__Goal of the exercise__
Reproduce the lines from the line with "Open the Entwickler" to the line with "click(x=28, y=7)", replacing "Screen dimensions" with "Display size" and leaving everything else unchanged.

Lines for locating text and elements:
%%

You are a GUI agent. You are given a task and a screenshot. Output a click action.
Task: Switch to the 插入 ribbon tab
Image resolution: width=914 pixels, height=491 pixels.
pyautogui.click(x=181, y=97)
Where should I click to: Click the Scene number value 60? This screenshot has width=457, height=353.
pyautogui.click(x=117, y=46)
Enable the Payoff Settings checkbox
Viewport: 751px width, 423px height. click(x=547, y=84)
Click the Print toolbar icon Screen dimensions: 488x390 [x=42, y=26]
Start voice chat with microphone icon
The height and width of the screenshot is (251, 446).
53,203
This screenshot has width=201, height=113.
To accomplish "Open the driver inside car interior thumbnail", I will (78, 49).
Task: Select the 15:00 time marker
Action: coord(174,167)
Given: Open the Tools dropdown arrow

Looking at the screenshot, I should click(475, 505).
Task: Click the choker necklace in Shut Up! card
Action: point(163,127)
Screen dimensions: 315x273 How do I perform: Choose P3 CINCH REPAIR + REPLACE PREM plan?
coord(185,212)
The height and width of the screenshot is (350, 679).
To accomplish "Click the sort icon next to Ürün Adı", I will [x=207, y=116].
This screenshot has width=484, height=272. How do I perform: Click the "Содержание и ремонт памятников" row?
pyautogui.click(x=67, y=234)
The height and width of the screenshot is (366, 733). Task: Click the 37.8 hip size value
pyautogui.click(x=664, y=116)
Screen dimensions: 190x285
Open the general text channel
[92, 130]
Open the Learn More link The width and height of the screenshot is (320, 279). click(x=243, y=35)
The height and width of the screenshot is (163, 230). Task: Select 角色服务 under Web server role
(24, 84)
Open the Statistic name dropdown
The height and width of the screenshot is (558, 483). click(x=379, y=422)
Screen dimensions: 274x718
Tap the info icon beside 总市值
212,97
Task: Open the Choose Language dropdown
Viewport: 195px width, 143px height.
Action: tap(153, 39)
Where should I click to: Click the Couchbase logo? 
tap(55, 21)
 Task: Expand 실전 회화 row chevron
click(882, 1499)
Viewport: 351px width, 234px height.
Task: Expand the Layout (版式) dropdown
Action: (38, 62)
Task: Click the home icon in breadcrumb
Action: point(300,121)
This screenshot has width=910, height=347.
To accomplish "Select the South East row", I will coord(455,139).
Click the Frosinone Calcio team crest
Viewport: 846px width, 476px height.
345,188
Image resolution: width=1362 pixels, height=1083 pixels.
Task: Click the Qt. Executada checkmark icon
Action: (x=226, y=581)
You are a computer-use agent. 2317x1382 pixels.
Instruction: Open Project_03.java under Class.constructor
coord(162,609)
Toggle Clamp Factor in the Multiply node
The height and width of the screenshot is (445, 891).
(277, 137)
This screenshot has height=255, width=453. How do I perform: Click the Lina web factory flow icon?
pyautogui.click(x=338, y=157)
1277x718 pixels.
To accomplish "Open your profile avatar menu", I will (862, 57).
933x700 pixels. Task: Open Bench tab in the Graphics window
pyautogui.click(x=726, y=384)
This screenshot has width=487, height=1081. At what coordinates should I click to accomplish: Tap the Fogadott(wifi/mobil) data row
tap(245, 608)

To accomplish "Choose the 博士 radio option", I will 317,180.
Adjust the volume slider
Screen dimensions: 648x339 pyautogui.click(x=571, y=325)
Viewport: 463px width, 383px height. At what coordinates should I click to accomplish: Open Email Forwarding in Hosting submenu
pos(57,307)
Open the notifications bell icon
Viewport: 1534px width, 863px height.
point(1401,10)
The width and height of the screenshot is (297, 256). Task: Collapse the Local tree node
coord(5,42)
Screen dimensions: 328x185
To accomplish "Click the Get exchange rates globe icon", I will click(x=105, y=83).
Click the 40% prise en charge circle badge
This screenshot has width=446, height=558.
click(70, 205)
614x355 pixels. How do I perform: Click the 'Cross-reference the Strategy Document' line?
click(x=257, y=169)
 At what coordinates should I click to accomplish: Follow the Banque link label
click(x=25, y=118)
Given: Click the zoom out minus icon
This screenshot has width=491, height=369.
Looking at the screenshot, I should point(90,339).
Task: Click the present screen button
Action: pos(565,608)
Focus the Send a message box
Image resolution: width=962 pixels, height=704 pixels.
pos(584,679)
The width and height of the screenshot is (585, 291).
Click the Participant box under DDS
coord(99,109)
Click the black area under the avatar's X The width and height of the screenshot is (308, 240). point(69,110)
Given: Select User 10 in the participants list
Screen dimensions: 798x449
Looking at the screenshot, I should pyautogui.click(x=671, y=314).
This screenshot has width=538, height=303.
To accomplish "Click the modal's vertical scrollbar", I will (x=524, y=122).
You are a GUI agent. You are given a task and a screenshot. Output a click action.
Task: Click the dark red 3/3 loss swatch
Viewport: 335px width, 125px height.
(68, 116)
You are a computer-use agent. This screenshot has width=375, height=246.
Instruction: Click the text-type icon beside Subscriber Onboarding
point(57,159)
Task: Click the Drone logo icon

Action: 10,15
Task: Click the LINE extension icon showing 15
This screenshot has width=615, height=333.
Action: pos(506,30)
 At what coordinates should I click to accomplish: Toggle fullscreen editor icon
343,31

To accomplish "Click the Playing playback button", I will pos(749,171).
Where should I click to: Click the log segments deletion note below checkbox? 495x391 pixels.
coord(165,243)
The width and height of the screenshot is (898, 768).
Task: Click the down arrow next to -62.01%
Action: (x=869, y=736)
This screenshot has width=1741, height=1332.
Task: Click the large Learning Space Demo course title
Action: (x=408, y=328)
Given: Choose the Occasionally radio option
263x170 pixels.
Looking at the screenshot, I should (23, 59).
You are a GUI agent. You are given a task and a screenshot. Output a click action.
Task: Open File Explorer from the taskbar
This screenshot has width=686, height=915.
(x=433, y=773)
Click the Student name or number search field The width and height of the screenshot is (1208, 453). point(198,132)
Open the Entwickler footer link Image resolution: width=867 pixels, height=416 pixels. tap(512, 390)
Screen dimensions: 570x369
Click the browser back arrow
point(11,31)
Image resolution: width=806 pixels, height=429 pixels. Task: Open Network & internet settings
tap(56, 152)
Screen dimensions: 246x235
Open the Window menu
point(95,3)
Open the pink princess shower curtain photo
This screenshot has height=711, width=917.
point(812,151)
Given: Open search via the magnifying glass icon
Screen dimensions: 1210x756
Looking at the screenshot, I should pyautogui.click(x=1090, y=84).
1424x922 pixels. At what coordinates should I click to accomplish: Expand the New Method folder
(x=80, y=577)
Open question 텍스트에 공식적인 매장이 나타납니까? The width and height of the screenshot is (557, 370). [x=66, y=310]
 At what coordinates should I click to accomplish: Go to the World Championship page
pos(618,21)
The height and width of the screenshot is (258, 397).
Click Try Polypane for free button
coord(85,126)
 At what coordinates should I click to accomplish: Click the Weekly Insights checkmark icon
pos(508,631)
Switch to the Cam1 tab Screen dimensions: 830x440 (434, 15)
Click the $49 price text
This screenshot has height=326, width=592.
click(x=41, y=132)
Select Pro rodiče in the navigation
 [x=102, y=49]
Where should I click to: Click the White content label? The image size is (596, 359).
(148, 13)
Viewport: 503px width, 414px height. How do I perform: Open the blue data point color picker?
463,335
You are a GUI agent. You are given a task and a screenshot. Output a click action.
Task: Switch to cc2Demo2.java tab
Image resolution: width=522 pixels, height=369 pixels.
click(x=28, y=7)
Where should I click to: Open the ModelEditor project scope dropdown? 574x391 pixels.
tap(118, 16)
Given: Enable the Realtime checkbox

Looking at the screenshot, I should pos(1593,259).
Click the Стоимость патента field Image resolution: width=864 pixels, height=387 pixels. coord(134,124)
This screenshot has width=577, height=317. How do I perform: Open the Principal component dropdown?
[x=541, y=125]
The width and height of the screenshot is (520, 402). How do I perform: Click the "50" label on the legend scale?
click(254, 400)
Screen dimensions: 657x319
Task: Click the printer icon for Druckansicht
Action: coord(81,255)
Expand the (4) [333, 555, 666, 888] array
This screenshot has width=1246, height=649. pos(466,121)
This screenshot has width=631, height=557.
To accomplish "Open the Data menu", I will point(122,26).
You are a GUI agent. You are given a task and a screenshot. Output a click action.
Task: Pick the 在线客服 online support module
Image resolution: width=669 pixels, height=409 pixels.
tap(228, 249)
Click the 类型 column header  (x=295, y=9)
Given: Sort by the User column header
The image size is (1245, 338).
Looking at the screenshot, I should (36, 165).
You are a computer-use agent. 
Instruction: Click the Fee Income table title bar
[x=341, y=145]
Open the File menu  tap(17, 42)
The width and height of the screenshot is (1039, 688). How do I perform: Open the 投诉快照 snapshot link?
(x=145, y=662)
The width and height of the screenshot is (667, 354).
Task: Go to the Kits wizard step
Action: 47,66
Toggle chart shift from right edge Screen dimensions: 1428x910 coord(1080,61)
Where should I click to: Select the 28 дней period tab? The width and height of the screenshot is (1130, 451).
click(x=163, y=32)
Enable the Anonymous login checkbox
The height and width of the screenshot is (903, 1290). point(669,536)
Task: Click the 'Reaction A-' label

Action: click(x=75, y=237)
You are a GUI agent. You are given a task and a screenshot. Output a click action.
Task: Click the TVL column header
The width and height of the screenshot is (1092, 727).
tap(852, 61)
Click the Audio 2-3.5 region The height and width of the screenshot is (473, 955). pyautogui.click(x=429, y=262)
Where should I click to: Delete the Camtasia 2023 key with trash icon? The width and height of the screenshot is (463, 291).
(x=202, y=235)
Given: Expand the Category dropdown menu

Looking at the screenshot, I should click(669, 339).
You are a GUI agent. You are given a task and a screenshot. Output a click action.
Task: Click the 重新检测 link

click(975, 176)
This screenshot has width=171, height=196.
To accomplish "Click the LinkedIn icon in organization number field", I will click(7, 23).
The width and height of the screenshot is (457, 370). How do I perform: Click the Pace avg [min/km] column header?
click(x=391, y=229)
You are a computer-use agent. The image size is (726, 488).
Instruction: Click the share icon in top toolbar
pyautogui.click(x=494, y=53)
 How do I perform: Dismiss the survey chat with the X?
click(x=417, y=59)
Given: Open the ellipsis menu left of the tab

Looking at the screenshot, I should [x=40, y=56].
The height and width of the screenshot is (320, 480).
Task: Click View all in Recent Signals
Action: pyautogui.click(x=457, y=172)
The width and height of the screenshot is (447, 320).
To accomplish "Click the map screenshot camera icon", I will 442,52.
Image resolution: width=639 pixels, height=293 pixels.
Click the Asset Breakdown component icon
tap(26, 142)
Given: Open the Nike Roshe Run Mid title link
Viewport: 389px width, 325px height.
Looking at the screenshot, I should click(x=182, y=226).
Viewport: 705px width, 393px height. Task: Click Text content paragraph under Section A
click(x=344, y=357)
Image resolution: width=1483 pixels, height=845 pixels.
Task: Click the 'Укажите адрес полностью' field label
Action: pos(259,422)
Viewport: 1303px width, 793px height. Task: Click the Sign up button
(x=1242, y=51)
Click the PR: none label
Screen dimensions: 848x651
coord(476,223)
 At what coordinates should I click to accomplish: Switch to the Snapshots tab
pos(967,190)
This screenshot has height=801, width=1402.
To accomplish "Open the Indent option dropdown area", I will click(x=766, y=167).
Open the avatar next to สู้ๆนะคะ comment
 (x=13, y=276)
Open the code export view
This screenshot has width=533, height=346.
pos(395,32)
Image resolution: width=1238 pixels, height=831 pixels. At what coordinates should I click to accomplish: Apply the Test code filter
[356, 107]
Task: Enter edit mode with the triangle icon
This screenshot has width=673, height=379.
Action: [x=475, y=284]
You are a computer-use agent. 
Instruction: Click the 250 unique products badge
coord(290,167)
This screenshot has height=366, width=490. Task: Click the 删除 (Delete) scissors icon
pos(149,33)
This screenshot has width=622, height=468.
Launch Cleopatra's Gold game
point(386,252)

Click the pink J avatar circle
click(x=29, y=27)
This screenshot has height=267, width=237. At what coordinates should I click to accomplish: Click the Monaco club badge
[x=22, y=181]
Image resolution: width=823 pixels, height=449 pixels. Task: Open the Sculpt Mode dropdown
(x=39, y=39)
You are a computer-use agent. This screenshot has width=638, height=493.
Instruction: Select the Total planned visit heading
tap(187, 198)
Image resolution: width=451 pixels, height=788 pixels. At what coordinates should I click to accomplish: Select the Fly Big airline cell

%%

__Task result__
Open the Entwickler footer link Image resolution: width=867 pixels, height=416 pixels. tap(512, 390)
Display size: 570x369
Click the browser back arrow
point(11,31)
Image resolution: width=806 pixels, height=429 pixels. Task: Open Network & internet settings
tap(56, 152)
Display size: 246x235
Open the Window menu
point(95,3)
Open the pink princess shower curtain photo
This screenshot has height=711, width=917.
point(812,151)
Given: Open search via the magnifying glass icon
Display size: 1210x756
Looking at the screenshot, I should pyautogui.click(x=1090, y=84).
1424x922 pixels. At what coordinates should I click to accomplish: Expand the New Method folder
(x=80, y=577)
Open question 텍스트에 공식적인 매장이 나타납니까? The width and height of the screenshot is (557, 370). [x=66, y=310]
 At what coordinates should I click to accomplish: Go to the World Championship page
pos(618,21)
The height and width of the screenshot is (258, 397).
Click Try Polypane for free button
coord(85,126)
 At what coordinates should I click to accomplish: Click the Weekly Insights checkmark icon
pos(508,631)
Switch to the Cam1 tab Display size: 830x440 (434, 15)
Click the $49 price text
This screenshot has height=326, width=592.
click(x=41, y=132)
Select Pro rodiče in the navigation
 [x=102, y=49]
Where should I click to: Click the White content label? The image size is (596, 359).
(148, 13)
Viewport: 503px width, 414px height. How do I perform: Open the blue data point color picker?
463,335
You are a GUI agent. You are given a task and a screenshot. Output a click action.
Task: Switch to cc2Demo2.java tab
Image resolution: width=522 pixels, height=369 pixels.
click(x=28, y=7)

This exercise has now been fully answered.